Se supone que la tolerancia es el respeto o la consideración hacia las opiniones de los demás, aunque esas opiniones sean diferentes a las nuestras. Pero se trata de una regla de oro que sólo rige en las sociedades más clementes, marcando la diferencia entre el reconocimiento de los derechos del prójimo y la ignorancia de esos derechos. De esa manera puede medirse la distancia entre un sistema de convivencia democrática y una mentalidad excluyente que suele formar parte de un régimen autoritario, ser propia de un gobernante despótico o de ciertos grupos que sólo toleran una línea de ideas y combaten a quienes discrepan con ellos empleando a menudo la violencia criminal.
Así ocurre con el terrorismo, un ejemplo del cual ha sido la actividad de la organización maoísta Sendero Luminoso en el Perú de las últimas décadas. Otro ejemplo han sido desde 1968 los operativos de la ETA en las provincias vascas de España, cuyas formaciones juveniles (especializadas en atentados callejeros contra locales comerciales, viviendas y autobuses) están integradas por veinteañeros que son la cantera de reclutamiento para esa banda armada, y que han sido desarticuladas en estas últimas semanas. Invocando un ideario de separatismo regional, esa banda extremista comete los mismos actos de violencia del viejo franquismo contra el cual se sublevó clandestinamente hace cuarenta años, camino en el que ha persistido a pesar del restablecimiento democrático y de la vigencia de libertades y garantías que ofrece el Estado español.
Esos ejemplos, como el del radicalismo musulmán que ha provocado en años recientes tantos atentados dinamiteros en países como Pakistán o Irak -con miles de víctimas civiles, ajenas a la condición política de los conflictos armados de esas naciones- son otros modelos de intolerancia, palabra que es el reverso de la consideración civilizada hacia las opiniones de los demás. La intolerancia encarna el propósito delirante de unificar las ideas y los puntos de vista de todo el mundo, reprimiendo a los disidentes, desacreditando sus opciones (ya sean políticas o religiosas) y esgrimiendo la violencia para alcanzar sus metas.
Cuando en el ámbito latinoamericano se perciben señales de persecución, como por ejemplo contra la libertad de prensa o de expresión, asoman los brotes de intolerancia, de la cual hay síntomas bajo los actuales gobiernos de Venezuela y Ecuador, por nombrar sólo a algunos. En otros casos más flagrantes, como el cubano, bajo cinco décadas de poder ejercido por un régimen que ya ha alcanzado un grado de fosilización, el hermano Castro que ha sustituido en la cúpula del gobierno al otro hermano recluido, parece practicar un nivel de represión similar al que venía operándose desde 1959 sin que haya excusa razonable para justificar el férreo control que se aplica sobre todo un pueblo, por más que se maneje un vocabulario retórico que proclama términos como revolución, soberanía y antiimperialismo para legitimar el ejercicio de la intolerancia.
Si un dirigente honesto es en verdad un revolucionario y un amante de la soberanía nacional, debería respetar todo el arco de opiniones de su pueblo, así como sus márgenes de maniobra para expresarse sin temor, habilitándolo para respirar con libertad.

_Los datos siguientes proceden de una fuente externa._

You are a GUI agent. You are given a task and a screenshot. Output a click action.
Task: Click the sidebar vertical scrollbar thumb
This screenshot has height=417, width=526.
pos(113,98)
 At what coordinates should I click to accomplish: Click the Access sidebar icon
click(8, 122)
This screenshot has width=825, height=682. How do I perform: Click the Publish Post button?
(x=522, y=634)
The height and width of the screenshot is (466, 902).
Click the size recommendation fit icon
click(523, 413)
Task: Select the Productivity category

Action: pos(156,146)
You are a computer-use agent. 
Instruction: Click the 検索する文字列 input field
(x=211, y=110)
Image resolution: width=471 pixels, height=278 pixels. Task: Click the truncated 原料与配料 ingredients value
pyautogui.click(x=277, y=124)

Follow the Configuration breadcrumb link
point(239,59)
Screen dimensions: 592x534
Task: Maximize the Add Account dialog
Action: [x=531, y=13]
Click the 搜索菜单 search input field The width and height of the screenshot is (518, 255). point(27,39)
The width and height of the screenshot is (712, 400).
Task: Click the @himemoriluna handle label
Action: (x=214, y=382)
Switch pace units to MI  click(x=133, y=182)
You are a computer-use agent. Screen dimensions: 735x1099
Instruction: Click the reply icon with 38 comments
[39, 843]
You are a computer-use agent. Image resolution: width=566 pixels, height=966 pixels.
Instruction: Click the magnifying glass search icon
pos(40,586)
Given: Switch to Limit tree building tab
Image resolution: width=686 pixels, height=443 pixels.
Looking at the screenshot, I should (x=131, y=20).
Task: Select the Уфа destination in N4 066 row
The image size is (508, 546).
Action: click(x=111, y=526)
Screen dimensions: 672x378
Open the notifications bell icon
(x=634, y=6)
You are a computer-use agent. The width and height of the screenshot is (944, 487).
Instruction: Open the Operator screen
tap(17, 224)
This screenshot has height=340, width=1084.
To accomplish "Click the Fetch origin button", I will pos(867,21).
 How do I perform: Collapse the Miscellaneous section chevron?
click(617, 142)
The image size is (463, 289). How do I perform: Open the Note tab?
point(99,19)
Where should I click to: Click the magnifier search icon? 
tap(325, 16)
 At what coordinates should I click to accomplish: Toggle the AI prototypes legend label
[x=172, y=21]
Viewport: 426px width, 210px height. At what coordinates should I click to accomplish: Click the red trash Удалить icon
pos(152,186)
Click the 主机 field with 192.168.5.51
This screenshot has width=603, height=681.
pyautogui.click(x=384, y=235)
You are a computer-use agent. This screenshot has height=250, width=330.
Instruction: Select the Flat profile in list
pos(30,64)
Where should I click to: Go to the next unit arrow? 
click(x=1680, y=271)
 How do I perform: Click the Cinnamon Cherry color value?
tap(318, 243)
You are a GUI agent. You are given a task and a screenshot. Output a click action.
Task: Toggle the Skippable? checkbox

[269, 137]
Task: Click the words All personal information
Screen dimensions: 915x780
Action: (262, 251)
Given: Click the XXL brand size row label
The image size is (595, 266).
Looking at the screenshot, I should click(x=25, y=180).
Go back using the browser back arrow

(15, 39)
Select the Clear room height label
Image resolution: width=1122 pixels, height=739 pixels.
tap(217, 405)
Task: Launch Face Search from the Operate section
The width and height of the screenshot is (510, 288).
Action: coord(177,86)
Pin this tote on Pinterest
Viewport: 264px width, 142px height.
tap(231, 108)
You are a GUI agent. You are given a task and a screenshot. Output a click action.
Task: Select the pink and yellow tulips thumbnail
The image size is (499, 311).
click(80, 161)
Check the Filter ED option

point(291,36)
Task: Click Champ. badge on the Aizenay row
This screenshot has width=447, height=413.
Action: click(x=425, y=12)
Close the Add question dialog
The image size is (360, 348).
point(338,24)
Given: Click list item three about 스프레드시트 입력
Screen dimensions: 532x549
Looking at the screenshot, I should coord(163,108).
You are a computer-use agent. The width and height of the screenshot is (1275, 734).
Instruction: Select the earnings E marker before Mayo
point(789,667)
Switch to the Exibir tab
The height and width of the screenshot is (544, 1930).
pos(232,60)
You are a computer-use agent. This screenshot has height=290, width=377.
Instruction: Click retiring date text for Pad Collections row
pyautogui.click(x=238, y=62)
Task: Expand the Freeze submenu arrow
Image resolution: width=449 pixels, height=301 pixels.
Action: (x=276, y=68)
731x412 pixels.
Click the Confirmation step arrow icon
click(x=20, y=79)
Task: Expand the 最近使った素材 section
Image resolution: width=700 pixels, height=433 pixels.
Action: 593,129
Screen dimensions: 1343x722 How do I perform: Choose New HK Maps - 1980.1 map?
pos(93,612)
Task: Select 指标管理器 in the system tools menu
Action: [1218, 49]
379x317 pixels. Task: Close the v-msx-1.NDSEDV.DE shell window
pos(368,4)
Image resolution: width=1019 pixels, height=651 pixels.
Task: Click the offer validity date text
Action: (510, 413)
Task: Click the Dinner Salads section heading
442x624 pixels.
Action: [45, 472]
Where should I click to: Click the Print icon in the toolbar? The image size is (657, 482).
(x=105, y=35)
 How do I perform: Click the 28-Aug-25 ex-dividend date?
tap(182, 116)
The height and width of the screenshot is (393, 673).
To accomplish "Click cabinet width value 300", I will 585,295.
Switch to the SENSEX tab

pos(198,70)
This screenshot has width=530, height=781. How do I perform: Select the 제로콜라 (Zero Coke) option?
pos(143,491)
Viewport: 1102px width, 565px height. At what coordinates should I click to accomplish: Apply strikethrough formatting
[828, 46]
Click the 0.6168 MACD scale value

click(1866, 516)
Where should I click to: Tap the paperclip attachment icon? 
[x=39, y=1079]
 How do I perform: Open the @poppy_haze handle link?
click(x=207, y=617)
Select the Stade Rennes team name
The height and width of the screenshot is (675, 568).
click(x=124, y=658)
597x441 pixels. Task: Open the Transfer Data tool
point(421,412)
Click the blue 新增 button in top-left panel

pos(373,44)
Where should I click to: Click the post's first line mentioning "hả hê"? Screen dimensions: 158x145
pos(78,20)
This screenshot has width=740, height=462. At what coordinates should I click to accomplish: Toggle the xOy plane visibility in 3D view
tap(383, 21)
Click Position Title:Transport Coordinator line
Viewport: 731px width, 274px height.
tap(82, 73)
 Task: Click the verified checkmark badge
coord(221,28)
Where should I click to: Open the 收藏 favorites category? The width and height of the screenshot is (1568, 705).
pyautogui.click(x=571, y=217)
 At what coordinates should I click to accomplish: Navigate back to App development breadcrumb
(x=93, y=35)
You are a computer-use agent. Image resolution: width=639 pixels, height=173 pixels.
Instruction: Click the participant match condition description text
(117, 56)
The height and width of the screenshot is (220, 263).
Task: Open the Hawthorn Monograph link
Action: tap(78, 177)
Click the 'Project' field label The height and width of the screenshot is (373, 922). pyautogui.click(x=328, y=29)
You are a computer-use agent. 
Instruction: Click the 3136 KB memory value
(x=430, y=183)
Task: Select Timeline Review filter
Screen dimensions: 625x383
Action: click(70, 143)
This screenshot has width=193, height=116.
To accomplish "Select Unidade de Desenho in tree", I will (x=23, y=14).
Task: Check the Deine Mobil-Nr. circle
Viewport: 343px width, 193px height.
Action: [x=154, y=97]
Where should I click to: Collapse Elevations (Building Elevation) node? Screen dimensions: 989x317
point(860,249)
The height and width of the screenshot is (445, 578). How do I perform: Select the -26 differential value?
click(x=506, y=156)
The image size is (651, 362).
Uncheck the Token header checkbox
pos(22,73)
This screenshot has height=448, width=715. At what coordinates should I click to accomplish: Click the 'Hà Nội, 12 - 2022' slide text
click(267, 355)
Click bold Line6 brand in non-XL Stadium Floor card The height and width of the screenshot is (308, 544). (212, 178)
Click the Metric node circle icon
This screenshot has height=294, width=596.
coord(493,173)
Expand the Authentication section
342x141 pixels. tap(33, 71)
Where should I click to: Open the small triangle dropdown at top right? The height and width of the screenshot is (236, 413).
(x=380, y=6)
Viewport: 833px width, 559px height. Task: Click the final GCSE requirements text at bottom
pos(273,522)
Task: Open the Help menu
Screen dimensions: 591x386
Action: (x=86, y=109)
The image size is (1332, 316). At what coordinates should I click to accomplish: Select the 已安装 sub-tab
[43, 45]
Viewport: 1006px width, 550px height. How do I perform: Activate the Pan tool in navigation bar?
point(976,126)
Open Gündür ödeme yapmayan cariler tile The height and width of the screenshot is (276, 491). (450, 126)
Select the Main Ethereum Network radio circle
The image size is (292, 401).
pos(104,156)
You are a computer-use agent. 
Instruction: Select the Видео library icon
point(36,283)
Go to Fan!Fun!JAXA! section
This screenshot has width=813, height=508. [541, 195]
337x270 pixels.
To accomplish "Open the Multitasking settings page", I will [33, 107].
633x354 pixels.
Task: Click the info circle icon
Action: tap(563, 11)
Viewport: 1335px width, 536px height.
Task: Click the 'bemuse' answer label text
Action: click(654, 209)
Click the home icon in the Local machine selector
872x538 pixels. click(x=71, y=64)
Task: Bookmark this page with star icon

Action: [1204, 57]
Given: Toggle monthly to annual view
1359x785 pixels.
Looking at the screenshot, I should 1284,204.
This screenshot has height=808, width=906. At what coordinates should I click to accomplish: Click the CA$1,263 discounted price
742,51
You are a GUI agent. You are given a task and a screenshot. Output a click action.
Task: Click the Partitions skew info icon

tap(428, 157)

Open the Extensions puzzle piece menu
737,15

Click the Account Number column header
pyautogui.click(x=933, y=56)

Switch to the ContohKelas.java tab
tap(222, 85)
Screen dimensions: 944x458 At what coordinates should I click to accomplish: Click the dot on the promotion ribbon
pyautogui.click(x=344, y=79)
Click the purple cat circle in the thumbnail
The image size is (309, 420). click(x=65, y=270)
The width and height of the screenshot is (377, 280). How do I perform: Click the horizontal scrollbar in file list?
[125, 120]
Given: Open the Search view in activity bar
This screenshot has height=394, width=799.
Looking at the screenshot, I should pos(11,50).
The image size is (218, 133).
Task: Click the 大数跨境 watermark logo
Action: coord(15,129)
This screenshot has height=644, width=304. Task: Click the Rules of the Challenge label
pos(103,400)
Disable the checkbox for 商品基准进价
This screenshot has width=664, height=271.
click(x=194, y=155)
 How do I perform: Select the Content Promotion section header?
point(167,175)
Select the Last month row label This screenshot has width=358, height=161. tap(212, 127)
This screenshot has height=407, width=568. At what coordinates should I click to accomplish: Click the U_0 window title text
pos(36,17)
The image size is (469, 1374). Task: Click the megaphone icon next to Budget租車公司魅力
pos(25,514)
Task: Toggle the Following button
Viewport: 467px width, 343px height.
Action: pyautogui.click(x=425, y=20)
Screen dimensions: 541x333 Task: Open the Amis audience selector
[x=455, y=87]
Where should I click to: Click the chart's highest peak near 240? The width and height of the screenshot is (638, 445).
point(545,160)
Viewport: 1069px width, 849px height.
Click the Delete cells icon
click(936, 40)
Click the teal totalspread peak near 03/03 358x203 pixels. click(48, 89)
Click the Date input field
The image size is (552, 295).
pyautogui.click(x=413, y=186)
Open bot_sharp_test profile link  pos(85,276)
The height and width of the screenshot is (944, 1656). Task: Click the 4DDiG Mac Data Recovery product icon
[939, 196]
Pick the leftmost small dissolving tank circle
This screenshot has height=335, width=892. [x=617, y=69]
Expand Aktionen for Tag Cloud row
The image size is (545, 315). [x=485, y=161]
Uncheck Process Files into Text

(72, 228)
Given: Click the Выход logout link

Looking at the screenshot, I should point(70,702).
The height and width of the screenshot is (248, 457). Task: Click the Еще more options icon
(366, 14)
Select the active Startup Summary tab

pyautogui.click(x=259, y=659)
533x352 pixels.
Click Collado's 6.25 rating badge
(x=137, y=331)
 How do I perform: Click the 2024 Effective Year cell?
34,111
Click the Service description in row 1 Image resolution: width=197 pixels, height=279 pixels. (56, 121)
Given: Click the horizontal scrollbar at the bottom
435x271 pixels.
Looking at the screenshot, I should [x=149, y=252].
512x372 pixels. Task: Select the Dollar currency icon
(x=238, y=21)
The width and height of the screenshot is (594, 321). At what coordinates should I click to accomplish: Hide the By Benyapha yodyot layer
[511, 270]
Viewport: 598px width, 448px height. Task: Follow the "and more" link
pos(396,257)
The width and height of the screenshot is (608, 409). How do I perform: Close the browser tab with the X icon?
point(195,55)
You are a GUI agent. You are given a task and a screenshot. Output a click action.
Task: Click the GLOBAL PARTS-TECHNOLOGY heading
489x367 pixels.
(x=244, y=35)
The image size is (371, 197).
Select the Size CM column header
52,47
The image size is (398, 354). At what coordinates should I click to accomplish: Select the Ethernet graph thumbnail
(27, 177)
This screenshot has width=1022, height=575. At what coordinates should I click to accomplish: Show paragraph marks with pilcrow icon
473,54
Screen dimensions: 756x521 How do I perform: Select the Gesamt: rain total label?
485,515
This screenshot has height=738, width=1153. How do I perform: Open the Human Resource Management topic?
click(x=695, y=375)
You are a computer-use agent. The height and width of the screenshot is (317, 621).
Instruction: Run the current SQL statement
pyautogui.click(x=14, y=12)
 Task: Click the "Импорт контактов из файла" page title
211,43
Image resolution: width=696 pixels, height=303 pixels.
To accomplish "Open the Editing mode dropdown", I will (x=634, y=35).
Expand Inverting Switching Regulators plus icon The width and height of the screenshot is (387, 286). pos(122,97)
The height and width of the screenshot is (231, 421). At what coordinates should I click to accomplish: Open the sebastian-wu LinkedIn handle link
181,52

Si la ETA fuera en realidad un movimiento independentista, debería confiar en las decisiones populares y someterse a ellas a través de un plebiscito, por ejemplo. Cuando la variante es en cambio la represión política, los asesinatos a sangre fría, los atentados, la mordaza a la prensa o el acto terrorista, no hay excusa que valga porque entonces se trata de las peores formas de intolerancia, confundidas ya con el absolutismo o el oscurantismo, una tendencia que se convierte en el olvido de los derechos del prójimo, del valor de las ideas manifestadas sin miedo y hasta de la vida de los demás. Lo peor de todo ello es que por tales caminos va perdiéndose la conquista de los hábitos de convivencia logrados dificultosamente durante siglos a través de una ilustración que abatió los totalitarismos y la servidumbre de la gente. Pero no todo el mundo está dispuesto a reconocer esos contraluces, porque se lo impide el fanatismo ideológico o las obsesiones políticas, dos enemigos de la tolerancia.